Are you a fan of classic Hollywood films from the 1930s and 40s?  Do you like those madcap movies by Preston Sturges?  Screwball comedies by directors such as Howard Hawks (BRINGING UP BABY, HIS GIRL FRIDAY, GENTLEMEN PREFER BLONDES) and William Wellman (NOTHING SACRED, ROXIE HART)?  Then you may dig this shipboard comedy written and directed by Stanley Tucci.  The public didn't flock to see it in 1998.  On network TV, I enthusiastically recommended its DVD release.  When I saw this comedy, I laughed a lot.  I was really in need of laughs and this delivered.  It's a handsome package, a screwball comedy that takes place mostly on a luxury liner in the 1930s.  It has the spirit of those old Hollywood favorites.  But this was a screwball comedy with sophistication that came out when frat boy comedies starring Adam Sandler like HAPPY GILMORE and BIG DADDY were popular at the box office.  I watched THE IMPOSTORS on Netflix this week and laughed even more.  Once again, I needed those laughs.  It won my heart from the very beginning with an opening sequence done like a silent film.  Stanley Tucci and Oliver Platt showed that they had the gift for physical comedy in THE IMPOSTORS.
Stanley Tucci and Oliver Platt play down-on-their luck New York City actors.  Tucci and Platt work so well together you'd think they were an established screen comedy team like Bing Crosby & Bob Hope or Laurel & Hardy.  The two unemployed actors are on the run from a mean, liquor-soaked ham of a Shakespearean Broadway star and the cops.  They hide out in a big basket totally clueless that the basket will be cargo on a luxury liner soon to set sail.

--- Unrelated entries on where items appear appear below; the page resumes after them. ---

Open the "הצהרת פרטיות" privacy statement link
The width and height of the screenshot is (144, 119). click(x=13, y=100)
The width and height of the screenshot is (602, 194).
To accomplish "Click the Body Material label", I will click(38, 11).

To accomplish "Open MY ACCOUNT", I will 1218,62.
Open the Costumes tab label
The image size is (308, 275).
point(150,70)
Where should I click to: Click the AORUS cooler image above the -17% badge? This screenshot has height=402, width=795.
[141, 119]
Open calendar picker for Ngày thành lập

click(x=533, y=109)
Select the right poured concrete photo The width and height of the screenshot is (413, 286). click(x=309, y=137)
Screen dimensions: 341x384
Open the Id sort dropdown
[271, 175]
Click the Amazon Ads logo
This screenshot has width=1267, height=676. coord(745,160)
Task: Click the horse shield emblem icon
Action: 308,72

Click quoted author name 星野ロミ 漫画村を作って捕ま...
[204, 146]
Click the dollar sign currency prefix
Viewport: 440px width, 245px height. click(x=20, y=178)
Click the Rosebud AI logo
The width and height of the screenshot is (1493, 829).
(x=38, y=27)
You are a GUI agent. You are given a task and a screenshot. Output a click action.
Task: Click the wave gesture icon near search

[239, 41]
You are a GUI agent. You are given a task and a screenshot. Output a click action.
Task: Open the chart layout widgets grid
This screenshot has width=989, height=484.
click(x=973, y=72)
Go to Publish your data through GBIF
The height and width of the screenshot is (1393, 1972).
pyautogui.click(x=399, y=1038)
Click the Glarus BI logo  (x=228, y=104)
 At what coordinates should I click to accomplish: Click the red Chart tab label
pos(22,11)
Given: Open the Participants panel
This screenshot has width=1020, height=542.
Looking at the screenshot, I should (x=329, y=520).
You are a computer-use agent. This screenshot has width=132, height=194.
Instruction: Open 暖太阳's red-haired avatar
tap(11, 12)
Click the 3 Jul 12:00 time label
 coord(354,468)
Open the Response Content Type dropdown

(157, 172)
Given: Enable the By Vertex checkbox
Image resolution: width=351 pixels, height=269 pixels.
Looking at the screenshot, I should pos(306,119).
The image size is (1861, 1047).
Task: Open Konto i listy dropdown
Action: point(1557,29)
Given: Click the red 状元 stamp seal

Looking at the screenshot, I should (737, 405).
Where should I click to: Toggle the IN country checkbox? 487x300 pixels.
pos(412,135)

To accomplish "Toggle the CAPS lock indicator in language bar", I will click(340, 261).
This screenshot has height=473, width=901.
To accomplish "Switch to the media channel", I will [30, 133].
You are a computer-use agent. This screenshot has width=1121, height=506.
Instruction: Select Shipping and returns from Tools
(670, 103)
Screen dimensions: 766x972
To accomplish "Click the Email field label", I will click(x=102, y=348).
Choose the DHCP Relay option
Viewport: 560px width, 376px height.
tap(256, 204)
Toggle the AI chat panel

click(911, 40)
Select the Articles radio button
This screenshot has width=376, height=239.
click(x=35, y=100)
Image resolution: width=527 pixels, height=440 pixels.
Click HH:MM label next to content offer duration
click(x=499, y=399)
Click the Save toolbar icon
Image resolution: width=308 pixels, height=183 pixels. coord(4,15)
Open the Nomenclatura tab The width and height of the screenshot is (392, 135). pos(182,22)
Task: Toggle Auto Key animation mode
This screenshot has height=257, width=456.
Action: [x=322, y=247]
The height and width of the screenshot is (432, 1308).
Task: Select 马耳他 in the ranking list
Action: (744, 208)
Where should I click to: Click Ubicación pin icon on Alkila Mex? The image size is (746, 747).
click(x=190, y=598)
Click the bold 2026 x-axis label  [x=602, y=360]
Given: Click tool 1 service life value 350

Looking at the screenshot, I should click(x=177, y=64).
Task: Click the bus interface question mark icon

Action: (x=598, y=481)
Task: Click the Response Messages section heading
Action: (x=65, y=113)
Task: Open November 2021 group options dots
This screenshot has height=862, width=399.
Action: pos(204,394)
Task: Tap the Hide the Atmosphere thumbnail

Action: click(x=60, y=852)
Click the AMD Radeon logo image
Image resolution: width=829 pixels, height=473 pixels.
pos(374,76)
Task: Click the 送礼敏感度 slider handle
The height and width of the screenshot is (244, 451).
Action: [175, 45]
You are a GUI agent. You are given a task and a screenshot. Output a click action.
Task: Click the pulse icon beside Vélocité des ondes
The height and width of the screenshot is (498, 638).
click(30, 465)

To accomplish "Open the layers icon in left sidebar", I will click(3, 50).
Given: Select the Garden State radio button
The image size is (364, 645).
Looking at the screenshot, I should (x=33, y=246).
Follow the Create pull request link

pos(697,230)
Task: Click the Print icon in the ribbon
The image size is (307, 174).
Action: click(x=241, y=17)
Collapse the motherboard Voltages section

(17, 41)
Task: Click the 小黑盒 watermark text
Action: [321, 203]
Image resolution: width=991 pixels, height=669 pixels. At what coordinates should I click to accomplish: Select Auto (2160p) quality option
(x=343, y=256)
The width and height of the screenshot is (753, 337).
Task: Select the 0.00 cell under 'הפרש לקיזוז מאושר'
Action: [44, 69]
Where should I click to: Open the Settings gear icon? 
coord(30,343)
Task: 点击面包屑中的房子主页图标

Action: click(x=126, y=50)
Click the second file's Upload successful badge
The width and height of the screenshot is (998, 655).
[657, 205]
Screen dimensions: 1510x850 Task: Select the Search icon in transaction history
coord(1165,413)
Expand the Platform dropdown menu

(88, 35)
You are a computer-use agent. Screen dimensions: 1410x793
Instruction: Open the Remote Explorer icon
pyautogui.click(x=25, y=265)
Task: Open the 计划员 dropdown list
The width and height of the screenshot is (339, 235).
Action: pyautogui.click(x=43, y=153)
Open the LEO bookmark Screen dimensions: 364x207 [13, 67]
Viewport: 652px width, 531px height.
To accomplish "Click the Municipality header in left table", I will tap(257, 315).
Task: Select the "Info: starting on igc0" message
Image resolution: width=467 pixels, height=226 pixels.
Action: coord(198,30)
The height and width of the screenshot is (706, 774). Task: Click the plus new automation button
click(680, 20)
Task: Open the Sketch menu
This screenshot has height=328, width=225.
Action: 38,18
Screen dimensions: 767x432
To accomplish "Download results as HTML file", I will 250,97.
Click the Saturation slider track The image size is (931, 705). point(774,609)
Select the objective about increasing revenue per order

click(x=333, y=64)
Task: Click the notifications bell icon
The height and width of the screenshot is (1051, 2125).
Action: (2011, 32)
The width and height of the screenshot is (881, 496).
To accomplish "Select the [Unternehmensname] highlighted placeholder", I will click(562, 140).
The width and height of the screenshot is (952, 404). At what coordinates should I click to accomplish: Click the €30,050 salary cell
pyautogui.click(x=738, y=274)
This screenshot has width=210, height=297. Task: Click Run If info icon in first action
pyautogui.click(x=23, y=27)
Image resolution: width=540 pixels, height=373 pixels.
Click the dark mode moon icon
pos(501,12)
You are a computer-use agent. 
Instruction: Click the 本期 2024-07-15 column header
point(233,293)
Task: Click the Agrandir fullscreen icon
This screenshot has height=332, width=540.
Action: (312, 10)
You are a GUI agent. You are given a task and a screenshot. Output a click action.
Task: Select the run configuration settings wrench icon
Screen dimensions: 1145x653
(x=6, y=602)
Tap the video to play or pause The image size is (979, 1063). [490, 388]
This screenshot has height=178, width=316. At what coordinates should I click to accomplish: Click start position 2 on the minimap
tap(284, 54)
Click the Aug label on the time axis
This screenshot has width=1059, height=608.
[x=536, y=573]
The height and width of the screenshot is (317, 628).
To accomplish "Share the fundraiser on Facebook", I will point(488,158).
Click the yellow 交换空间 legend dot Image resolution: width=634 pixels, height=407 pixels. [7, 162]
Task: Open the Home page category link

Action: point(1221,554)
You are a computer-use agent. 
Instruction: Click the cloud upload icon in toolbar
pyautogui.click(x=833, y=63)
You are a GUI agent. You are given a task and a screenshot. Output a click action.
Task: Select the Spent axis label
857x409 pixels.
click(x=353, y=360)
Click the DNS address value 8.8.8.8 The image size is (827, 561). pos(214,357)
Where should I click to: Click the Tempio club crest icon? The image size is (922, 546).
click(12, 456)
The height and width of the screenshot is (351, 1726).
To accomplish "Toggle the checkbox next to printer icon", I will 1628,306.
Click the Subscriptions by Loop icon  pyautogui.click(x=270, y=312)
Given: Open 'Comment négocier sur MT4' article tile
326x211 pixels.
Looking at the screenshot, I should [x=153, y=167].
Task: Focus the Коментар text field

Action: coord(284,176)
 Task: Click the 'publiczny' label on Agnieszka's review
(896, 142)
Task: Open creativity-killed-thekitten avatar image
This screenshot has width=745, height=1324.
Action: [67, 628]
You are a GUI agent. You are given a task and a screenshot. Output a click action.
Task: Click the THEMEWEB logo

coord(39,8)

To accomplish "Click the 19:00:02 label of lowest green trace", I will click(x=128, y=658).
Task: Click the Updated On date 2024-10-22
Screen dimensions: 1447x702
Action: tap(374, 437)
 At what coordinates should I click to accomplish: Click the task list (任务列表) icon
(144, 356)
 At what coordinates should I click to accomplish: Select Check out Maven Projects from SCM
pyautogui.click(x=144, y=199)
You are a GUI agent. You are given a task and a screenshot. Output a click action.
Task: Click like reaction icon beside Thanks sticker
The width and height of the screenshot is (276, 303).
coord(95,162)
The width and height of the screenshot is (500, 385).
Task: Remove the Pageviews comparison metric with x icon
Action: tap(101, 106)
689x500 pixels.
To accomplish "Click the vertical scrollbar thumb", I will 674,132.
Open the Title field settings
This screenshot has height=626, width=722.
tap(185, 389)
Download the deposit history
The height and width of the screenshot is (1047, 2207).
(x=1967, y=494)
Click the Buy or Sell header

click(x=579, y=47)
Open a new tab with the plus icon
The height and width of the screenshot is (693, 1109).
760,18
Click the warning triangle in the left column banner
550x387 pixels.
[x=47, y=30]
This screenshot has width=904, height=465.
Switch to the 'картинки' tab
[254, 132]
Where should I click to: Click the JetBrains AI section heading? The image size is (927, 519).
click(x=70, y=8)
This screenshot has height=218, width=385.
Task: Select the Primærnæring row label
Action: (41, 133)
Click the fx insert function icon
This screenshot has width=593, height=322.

On board there's mistaken identity, a man with a bomb, international ladies of intrigue, lonely people, lovers, a champion athlete....and the big, physically abusive Broadway star they insulted in public.  The stowaway actors must think quickly and pretend to be ship stewards in order to keep from being arrested and to keep the man with the bomb from blowing up the ship.
One of the coolest things about this sweetly silly comedy is that it's packed with the familiar faces of actors you know from TV and indie dramas.  There's Dana Ivey.  There's Richard Jenkins who played the dead father on HBO's SIX FEET UNDER and went on to get a Best Actor Oscar nomination for his terrific work in the very relevant 2007 indie film, THE VISITOR, about a university professor who befriends an illegal immigrant.  There Allison Janney, Isabella Rossellini, Campbell Scott, Steve Buscemi, Alfred Molina and Michael Emerson.  A few years later, Emerson would hit big on the ABC TV series, LOST.
It is obvious that the whole cast had fun making this movie.  The scene in which Oliver Platt looks like a big blonde Rosie O'Donnell made me do a loud snort laugh.

If you appreciate the style of screwball comedies, try THE IMPOSTORS written and directed by Stanley Tucci.  It's fun, light weekend entertainment.  We've seen Stanley Tucci's dramatic and comedy talents in THE DEVIL WEARS PRADA and JULIE & JULIA (both with Meryl Streep),  THE LOVELY BONES (2009 Best Supporting Actor Oscar nomination), EASY A and THE HUNGER GAMES. This was the second film Stanley Tucci directed after his critically acclaimed BIG NIGHT (1996).

Remember back in the 1980s, before we knew his name, when he was the sexy undershirt guy in the Levi 501s commercial?